Países que têm petróleo e capacidade de refino estão reduzindo a dependência do mercado internacional. Desde o golpe de 2016, o Brasil faz o contrário

A Petrobras anunciou na primeira quinzena de março de 2022 mais um reajuste extravagante – quase 30% – no preço dos combustíveis para o consumidor brasileiro. Desta vez a grande mídia atrelou a majoração à guerra na Ucrânia, embora os reajustes consecutivos ocorram desde antes do conflito envolvendo a Rússia. As causas para os reajustes estão, na verdade, umbilicalmente ligadas à política imposta à Petrobras desde o golpe de 2016, quando o governo progressista de Dilma Rousseff foi sacado do poder.

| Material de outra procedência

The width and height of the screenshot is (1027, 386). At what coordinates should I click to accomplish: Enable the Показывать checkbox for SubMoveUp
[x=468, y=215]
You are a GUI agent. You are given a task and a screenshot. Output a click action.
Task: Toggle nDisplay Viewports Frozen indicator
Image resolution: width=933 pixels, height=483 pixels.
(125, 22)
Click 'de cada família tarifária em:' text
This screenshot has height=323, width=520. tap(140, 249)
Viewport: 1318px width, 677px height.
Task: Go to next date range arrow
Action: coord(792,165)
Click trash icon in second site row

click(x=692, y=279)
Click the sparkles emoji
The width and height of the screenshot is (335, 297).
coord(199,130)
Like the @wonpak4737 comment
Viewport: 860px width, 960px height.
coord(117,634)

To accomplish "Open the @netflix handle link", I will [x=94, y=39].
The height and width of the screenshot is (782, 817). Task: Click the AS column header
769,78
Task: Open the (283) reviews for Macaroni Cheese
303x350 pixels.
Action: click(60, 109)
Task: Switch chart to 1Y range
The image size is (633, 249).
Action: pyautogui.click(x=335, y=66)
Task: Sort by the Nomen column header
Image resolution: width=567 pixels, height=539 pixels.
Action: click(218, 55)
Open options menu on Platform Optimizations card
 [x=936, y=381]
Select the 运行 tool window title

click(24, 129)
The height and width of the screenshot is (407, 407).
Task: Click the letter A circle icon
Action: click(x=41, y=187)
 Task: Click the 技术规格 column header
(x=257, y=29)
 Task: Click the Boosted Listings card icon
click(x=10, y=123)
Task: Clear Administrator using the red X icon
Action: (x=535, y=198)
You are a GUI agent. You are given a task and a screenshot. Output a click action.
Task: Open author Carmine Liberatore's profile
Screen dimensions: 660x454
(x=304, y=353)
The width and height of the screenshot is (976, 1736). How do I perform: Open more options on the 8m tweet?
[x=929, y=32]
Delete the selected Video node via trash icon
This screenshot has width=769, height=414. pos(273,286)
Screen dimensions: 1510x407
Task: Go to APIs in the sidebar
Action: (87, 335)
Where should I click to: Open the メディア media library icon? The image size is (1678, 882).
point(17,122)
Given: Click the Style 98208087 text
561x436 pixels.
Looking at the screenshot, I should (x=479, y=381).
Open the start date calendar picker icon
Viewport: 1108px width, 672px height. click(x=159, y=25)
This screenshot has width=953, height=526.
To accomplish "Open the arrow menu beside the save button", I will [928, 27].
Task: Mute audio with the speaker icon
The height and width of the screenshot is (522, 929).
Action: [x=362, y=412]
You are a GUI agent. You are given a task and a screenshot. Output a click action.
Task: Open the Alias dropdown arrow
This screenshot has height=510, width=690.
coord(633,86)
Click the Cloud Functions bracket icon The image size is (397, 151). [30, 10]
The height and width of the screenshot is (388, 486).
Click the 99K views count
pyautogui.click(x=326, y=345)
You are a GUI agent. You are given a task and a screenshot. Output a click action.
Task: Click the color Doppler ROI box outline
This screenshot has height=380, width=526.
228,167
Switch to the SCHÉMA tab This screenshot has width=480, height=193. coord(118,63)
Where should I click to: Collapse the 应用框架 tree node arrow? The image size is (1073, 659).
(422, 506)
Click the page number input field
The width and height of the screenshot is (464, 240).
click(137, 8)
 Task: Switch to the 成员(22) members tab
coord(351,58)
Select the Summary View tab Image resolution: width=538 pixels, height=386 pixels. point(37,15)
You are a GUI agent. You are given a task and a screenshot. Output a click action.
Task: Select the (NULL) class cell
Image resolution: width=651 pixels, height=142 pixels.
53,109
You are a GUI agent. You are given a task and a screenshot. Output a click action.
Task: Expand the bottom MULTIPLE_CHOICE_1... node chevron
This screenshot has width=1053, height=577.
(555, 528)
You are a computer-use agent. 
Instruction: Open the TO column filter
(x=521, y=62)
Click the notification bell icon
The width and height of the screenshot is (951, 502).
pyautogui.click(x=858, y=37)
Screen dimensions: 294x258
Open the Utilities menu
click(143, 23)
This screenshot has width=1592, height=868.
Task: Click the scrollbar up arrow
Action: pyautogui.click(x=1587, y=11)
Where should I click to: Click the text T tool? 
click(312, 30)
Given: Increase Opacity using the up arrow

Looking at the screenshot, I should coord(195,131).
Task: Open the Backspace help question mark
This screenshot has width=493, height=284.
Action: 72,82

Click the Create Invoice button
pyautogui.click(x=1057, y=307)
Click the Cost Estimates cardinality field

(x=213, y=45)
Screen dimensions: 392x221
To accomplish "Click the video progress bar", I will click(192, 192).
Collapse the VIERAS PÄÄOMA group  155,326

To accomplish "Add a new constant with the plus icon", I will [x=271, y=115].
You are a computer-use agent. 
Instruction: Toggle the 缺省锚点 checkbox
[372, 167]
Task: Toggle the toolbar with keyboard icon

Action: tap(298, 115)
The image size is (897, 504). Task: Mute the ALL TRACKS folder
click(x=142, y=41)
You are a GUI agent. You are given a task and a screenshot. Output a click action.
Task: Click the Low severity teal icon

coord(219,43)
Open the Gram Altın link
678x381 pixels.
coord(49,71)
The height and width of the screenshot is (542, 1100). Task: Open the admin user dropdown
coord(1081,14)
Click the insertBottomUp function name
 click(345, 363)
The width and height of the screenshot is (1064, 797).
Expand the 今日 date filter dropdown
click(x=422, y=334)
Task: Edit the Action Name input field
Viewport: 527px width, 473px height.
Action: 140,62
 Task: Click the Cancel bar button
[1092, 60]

Com a ascensão da equipe neoliberal de Michel Temer, a Petrobras virou do avesso. Enquanto outros países com o mesmo potencial de extração e produção de petróleo estão investindo cada vez mais em refino e distribuição para reduzir a dependência do mercado internacional, o Brasil com a Petrobras vem caminhando na contramão do mundo. É o que avalia o ex-presidente da Petrobras, José Sérgio Gabrielli, em entrevista exclusiva à TVGGN, transmitida ao vivo no Youtube na noite de segunda-feira, 14 de março [assista ao final].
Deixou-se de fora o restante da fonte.